I was more determined than ever to find that crucial evidence. Even more, I longed to crack the conundrum as to why it occurred. Charting the course of my research, I decided to hone in on that critical split between ape and human and work my way forward. From this great question, I knew that others would inevitably follow in a logical progression of currently unanswerable, deeply contentious questions right up to the birth of modern Homo sapiens. If I could answer any of these questions, then the answers would raise a slew of new questions of their own.
For that first season, my goal was to gain my team’s trust, cut my teeth as a leader, and identify which fossil site was most likely to yield the answers I was seeking. I knew I would need to prove my mettle fast. In this field, no fossils means no funding. I needed some important discoveries under my own belt to ensure that the project’s finances didn’t simply fizzle out under my leadership. Fortunately for me, I had been granted a vital window of opportunity: Richard had recently raised enough fun
ds for five years of fieldwork from the NOLS Outdoor Leadership Foundation and Amoco, which was exploring the Turkana area for oil.

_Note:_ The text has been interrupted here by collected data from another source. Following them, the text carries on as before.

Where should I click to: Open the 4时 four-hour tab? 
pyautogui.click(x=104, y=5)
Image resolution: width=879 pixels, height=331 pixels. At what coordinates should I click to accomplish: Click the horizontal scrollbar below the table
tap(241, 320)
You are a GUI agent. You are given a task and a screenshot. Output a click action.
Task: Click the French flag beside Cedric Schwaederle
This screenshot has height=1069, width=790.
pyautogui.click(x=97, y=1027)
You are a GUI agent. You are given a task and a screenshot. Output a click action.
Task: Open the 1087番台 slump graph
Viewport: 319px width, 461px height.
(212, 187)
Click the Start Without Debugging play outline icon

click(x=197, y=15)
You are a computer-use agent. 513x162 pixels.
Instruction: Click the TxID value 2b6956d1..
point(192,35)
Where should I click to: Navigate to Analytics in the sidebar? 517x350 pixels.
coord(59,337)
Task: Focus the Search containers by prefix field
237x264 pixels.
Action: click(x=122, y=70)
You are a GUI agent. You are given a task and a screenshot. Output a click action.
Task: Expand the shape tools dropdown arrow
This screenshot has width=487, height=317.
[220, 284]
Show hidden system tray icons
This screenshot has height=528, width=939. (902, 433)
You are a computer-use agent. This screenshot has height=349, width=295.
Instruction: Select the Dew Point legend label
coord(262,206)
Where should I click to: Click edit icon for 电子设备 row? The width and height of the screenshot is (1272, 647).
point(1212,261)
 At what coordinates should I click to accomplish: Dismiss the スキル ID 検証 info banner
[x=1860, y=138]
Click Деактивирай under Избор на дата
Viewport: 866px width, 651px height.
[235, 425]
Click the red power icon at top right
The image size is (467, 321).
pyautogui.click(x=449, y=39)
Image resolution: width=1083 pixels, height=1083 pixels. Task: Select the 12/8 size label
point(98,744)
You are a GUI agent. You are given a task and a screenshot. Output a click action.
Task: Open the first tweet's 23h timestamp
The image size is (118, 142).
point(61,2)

Five years on the job is a comfortable probation period—but fossil hunting is a treacherous, fickle business that relies heavily on luck.
I decided to begin on a set of exposures in West Turkana just south of the large seasonal Turkwell River. Since this was new territory, we had no aerial photographs; and procuring such photos entails a plane flying methodically back and forth to capture a grid of continuous images of the terrain below. Richard took our first set of aerial photos of East Turkana in 1970 on a shoestring budget. This was an uncomfortable and sweaty task for him as he perched with his camera above a small aperture that had been fashioned in the belly of the plane while Keith Mousley, a skilled bush pilot, flew back and forth, and kept the altitude and direction as steady as possible. At our first Koobi Fora camps, we all pored over the photos and patched them together to form a continuous area with only a few missing snippets of land. There are companies with specially adapted planes that do this for a substantial fee, and once we had the funds, we redid the East Turkana images professionally. But for the southern sites on the west side, I first needed to be sure that it was a justified expense.
Accordingly, I planned a series of quick survey visits to figure out the potential of the sites I was thinking of exploring. We would be based at South Turkwell, a site that we estimated could be 3.5 million years old. The steep and colourful cliffs bordering this stretch of the river make the forty-square-kilometre site a particularly stunning one and provide good relief on many outcrops—perfect for finding fossils. From Turkwell, short excursions would be possible to other promising sites. These included Loperot (an Early Miocene site where we hoped to find apes that lived some eighteen million years ago), Napudet (an extension of the South Turkwell exposures), Eshoa Kakurongori (a site that, like South Turkwell, might also give us early hominins), and Kanapoi (a slightly older site far to the south). I also planned to visit the site that most captured my imagination, Lothagam—an island of exposures that rises dramatically out of miles of low-lying, windswept desert plains between the Kerio and Turkwell rivers.